* _Tasks to complete_
1 – According to the text on the LOG_EXPR macro, which Objective-C compiler directive returns a string describing any type it is given?
2 – Rewrite the LOG_EXPR text, beginning at the words "self.window.windowLevel = 0.000000" and stopping after "Give it a try.", and switch "handy" to "useful" along the way.
3 – Proceed with the text on the LOG_EXPR macro, picking up right after its last sentence.

LOG_EXPR(self.window.screen);

self.window.screen = <UIScreen: 0x6d20780; bounds = {{0, 0}, {320, 480}}; mode = <UIScreenMode: 0x6d20c50; size = 320.000000 x 480.000000>>

LOG_EXPR(self.tabBarController.viewControllers);

self.tabBarController.viewControllers = (
“<UINavigationController: 0xcd02e00>”,
“<SavingsViewController: 0xcd05c40>”,
“<SettingsViewController: 0xcd05e90>”
)

Pretty straightforward, really. The biggest convenience so far is having the expression printed out, so you don’t have to write out a name redundantly in the format string (eg. NSLog(@"actionURL = %@", actionURL)). But LOG_EXPR really shows it’s worth when you start using scalar or struct expressions:

LOG_EXPR(self.window.windowLevel);

self.window.windowLevel = 0.000000

LOG_EXPR(self.window.frame.size);

self.window.frame.size = {320, 480}

Yes, there are expressions that won’t work, but they’re pretty rare for me. I use LOG_EXPR every day. Several times. It’s not quite as good as having a REPL for Cocoa, but it’s handy.

Give it a try.

How It Works

The problem is how to pick a function or format string to print x, based on the type of x. C++’s type-based dispatch would be a good fit here, but it’s verbose (a full function-definition per type) and I wanted to use pure Objective-C if possible. Fortunately, Objective-C has an @encode() compiler directive that returns a string describing any type it’s given. Unfortunately it works on types, not variables, but with C99 the typeof() compiler directive lets us get the type of any variable, which we can pass to @encode(). The final bit of compiler magic is using stringification (#) to print out the literal string inside LOG_EXPR()‘s parenthesis.

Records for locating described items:
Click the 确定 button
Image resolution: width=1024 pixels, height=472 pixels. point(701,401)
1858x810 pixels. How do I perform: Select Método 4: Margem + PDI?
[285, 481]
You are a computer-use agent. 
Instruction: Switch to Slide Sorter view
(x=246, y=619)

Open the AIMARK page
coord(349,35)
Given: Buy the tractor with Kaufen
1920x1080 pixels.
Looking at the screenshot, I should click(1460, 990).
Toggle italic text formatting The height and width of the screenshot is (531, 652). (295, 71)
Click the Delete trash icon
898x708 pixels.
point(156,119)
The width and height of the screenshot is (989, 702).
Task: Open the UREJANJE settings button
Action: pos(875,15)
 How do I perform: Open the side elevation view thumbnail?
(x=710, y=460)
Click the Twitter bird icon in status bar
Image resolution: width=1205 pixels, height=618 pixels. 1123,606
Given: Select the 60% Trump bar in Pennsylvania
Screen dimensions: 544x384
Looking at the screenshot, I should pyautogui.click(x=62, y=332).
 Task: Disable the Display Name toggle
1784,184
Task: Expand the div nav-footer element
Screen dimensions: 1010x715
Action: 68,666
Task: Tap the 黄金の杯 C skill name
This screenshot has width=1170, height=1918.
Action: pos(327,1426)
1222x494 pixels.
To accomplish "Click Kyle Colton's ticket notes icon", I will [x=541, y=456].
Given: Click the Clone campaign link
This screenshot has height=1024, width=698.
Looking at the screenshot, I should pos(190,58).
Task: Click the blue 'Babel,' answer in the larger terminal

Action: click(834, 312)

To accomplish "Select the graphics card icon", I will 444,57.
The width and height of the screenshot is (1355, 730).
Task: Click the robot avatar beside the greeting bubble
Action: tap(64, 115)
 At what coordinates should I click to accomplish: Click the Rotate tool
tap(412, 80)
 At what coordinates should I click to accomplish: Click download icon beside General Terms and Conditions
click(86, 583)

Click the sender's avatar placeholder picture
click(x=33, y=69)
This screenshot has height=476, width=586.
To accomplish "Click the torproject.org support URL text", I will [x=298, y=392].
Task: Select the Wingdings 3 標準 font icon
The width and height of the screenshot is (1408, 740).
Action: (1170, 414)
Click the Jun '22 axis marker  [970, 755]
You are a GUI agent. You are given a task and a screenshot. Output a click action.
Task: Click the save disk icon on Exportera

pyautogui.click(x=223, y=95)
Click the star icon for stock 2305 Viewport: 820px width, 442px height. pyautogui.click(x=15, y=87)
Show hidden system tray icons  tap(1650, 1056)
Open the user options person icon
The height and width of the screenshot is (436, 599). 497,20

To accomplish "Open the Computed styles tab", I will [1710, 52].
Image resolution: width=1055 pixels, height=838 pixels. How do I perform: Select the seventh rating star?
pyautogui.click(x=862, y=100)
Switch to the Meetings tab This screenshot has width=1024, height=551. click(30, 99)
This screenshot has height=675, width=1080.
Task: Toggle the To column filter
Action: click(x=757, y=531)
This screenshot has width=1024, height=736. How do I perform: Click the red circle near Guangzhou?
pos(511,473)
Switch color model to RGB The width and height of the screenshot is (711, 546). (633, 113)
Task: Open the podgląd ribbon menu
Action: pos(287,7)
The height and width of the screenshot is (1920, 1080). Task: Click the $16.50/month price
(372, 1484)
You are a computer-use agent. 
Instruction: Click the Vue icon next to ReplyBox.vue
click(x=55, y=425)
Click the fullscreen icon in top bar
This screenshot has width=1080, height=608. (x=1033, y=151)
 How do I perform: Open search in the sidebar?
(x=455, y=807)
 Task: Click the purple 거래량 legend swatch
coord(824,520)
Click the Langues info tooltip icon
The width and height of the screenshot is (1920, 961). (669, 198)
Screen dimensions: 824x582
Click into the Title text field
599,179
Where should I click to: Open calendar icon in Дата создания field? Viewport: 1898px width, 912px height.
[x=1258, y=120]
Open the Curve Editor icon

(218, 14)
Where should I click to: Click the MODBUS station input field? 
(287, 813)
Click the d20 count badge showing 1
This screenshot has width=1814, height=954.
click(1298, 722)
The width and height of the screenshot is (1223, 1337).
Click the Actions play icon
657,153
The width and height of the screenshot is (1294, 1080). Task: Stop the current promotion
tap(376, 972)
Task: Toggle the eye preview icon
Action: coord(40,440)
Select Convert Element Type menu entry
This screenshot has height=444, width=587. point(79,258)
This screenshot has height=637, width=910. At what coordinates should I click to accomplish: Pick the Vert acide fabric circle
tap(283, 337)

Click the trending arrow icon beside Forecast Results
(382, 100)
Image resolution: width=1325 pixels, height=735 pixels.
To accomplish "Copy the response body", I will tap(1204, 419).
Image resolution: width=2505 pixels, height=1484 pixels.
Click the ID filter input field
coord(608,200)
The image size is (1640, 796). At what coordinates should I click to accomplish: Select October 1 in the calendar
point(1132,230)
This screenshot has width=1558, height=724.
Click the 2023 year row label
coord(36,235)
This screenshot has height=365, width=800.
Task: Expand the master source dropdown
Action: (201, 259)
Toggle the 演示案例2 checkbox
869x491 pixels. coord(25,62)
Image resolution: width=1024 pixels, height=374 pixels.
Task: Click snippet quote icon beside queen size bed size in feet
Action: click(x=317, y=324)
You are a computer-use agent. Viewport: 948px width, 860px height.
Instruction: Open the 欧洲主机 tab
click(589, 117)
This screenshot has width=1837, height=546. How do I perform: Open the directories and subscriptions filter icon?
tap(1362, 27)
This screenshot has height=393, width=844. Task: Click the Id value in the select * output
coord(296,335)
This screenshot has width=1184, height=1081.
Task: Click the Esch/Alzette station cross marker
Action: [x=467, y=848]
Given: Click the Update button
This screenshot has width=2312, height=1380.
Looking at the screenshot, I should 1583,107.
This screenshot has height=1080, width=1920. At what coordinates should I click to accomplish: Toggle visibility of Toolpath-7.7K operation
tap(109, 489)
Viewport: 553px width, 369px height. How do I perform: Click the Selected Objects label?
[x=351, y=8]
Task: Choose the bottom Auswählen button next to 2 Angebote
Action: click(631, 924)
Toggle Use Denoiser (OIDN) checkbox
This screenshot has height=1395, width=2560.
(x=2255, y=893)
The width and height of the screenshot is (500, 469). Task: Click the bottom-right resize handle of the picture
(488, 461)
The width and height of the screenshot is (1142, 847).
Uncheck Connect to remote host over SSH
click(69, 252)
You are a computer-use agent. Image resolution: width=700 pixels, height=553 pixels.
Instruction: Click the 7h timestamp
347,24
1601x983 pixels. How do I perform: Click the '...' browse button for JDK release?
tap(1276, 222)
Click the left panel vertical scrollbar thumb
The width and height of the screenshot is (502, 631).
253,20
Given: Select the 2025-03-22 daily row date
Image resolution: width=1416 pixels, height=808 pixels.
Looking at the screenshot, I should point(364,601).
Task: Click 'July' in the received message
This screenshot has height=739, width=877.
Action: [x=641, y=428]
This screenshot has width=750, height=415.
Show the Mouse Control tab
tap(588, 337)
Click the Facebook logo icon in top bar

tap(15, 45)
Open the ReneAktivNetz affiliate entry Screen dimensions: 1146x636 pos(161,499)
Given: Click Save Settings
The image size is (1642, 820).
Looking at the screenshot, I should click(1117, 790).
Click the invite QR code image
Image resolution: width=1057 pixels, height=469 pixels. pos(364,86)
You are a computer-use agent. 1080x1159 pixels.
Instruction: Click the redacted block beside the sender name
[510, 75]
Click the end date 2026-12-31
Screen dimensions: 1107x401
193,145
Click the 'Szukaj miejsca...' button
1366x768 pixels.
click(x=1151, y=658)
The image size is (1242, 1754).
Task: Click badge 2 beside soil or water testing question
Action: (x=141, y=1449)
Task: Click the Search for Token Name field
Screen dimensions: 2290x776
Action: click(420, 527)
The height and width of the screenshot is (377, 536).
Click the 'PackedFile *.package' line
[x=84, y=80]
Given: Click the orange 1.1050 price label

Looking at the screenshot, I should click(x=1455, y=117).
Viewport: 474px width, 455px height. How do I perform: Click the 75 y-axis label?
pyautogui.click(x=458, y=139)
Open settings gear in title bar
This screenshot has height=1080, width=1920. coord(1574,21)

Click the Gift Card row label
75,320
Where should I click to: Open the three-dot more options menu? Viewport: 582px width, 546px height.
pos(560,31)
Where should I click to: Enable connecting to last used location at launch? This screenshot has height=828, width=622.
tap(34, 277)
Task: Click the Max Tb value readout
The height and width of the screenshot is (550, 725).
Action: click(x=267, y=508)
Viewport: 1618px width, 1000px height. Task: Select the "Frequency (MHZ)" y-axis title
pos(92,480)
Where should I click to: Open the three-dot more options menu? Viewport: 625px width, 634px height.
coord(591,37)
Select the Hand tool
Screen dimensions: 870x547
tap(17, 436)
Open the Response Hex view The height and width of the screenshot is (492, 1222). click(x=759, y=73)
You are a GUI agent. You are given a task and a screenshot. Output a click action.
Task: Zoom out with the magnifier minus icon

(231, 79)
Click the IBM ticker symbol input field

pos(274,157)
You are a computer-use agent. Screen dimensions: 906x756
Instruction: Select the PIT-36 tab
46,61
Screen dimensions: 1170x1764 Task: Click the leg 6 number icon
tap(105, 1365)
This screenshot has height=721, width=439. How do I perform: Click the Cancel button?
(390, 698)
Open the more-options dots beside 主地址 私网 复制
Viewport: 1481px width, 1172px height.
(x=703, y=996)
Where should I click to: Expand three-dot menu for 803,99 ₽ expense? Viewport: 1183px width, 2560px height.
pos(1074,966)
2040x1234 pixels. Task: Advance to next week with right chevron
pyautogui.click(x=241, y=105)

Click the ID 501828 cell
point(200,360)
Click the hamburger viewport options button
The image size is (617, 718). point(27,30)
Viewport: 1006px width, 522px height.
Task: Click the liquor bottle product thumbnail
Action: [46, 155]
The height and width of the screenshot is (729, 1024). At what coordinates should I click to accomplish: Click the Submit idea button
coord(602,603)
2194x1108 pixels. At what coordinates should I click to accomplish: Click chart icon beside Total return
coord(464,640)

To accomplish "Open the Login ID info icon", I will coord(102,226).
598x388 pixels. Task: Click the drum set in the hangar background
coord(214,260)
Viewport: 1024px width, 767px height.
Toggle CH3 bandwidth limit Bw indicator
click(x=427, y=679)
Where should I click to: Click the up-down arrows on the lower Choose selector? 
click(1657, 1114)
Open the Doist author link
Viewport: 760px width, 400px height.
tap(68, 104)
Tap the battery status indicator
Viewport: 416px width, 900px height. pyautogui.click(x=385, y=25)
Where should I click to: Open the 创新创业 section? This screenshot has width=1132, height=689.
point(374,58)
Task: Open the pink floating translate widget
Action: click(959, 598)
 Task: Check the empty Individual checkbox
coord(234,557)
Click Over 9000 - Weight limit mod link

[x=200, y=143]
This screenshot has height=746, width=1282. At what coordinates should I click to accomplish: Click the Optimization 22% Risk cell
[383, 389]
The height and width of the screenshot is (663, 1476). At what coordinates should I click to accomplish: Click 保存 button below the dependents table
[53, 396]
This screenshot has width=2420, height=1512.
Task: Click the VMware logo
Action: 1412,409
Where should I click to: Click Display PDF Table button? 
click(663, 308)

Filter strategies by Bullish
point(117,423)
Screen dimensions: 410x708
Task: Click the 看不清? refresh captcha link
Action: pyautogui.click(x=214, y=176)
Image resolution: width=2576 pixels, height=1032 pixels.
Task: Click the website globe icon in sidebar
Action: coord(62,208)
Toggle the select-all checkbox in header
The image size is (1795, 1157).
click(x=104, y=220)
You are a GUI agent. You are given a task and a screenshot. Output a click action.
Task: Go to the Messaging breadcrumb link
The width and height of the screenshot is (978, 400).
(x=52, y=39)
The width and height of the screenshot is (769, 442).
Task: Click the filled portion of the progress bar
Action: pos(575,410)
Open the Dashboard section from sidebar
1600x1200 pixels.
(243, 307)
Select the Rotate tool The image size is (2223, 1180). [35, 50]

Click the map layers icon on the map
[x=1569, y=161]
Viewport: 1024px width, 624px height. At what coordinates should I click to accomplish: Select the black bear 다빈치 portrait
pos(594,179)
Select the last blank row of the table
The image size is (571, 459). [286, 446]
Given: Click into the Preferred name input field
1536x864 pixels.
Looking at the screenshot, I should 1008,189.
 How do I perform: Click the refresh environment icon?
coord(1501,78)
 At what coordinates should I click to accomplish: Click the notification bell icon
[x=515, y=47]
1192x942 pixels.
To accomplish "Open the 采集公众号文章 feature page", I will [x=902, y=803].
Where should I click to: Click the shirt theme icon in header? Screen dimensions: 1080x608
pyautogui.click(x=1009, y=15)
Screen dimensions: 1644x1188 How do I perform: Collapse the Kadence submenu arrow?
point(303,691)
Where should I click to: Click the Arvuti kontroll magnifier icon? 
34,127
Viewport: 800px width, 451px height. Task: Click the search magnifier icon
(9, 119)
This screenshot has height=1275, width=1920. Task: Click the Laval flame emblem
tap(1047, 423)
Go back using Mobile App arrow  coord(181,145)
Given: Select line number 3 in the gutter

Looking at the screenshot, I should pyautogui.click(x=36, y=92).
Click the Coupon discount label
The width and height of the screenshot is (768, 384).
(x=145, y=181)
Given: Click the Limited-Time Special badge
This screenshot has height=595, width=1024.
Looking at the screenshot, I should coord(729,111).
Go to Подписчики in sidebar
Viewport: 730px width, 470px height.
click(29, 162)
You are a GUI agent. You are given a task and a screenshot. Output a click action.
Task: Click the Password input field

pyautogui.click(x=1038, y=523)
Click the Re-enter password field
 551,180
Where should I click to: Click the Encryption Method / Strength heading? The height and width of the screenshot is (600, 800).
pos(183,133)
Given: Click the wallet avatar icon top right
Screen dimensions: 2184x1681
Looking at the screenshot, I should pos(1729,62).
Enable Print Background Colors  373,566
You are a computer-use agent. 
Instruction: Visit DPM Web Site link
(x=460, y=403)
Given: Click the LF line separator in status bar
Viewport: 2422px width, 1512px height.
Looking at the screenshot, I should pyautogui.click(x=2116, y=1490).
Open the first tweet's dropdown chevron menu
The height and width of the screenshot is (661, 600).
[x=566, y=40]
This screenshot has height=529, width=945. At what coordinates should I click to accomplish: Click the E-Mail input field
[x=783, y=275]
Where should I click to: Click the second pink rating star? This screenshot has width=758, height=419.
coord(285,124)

* _Answers for the tasks_
1 – The @encode() compiler directive.

2 –
self.window.windowLevel = 0.000000

LOG_EXPR(self.window.frame.size);

self.window.frame.size = {320, 480}

Yes, there are expressions that won’t work, but they’re pretty rare for me. I use LOG_EXPR every day. Several times. It’s not quite as good as having a REPL for Cocoa, but it’s useful.

Give it a try.

3 –
The Macro, Line By Line

1 #define LOG_EXPR(_X_) do{\
2 	__typeof__(_X_) _Y_ = (_X_);\
3 	const char * _TYPE_CODE_ = @encode(__typeof__(_X_));\
4 	NSString *_STR_ = VTPG_DDToStringFromTypeAndValue(_TYPE_CODE_, &_Y_);\
5 	if(_STR_)\
6 		NSLog(@"%s = %@", #_X_, _STR_);\
7 	else\
8 		NSLog(@"Unknown _TYPE_CODE_: %s for expression %s in function %s, file %s, line %d", _TYPE_CODE_, #_X_, __func__, __FILE__, __LINE__);\
9 }while(0)
  1. The first and last lines are a way to put {}‘s around the macro to prevent unintended effects. The do{}while(0); “loop” does nothing else.
  2. First evaluate the expression, _X_, given to LOG_EXPR once, and store the result in a _Y_. We need to use typeof() (which had to be written __typeof__() to appease some versions of GCC) to figure out the type of _Y_.
  3. _TYPE_CODE_ is c-string that describes the type of the expression we want to print out.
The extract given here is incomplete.